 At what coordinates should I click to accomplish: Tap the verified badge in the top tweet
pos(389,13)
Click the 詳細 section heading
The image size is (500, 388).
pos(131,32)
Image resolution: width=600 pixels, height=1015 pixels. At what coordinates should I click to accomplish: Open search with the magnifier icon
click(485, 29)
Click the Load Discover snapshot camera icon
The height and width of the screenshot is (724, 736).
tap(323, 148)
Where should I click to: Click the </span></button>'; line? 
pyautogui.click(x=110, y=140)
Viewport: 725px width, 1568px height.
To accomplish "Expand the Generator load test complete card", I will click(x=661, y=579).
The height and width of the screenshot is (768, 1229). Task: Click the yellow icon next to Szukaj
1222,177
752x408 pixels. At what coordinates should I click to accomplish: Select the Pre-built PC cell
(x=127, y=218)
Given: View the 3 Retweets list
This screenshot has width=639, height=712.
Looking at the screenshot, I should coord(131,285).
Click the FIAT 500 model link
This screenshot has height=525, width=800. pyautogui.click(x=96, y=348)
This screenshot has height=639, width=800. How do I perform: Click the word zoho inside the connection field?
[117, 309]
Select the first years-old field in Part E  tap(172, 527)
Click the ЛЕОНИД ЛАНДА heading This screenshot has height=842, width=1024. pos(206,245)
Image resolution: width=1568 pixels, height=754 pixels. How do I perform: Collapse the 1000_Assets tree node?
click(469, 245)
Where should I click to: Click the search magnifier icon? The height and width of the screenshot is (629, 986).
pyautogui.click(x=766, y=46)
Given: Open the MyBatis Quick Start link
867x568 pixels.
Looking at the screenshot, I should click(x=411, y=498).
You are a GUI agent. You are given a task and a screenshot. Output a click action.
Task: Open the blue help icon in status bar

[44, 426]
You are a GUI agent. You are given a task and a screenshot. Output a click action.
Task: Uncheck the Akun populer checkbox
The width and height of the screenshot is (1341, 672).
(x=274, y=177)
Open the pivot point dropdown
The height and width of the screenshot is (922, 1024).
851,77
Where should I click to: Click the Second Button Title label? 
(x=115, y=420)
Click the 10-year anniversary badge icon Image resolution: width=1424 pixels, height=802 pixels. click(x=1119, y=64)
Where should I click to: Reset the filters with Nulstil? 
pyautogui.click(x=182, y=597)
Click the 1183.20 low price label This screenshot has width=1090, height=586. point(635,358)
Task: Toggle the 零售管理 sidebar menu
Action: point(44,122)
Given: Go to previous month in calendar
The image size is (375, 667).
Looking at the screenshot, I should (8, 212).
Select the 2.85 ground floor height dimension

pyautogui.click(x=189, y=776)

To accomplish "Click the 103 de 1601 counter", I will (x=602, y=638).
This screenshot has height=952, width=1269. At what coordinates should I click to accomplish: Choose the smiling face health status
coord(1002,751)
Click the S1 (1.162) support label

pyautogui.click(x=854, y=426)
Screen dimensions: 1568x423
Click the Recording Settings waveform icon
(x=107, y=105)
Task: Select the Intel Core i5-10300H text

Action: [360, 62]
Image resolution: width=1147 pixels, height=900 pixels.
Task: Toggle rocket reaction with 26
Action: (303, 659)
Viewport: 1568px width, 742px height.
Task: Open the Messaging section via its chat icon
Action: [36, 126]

Exercise description.
Begin with the line that contains "Click the 1183.20" and print each line exactly until the data ends, including the last line.

Output for this exercise.
Click the 1183.20 low price label This screenshot has width=1090, height=586. point(635,358)
Task: Toggle the 零售管理 sidebar menu
Action: point(44,122)
Given: Go to previous month in calendar
The image size is (375, 667).
Looking at the screenshot, I should (8, 212).
Select the 2.85 ground floor height dimension

pyautogui.click(x=189, y=776)

To accomplish "Click the 103 de 1601 counter", I will (x=602, y=638).
This screenshot has height=952, width=1269. At what coordinates should I click to accomplish: Choose the smiling face health status
coord(1002,751)
Click the S1 (1.162) support label

pyautogui.click(x=854, y=426)
Screen dimensions: 1568x423
Click the Recording Settings waveform icon
(x=107, y=105)
Task: Select the Intel Core i5-10300H text

Action: [360, 62]
Image resolution: width=1147 pixels, height=900 pixels.
Task: Toggle rocket reaction with 26
Action: (303, 659)
Viewport: 1568px width, 742px height.
Task: Open the Messaging section via its chat icon
Action: [36, 126]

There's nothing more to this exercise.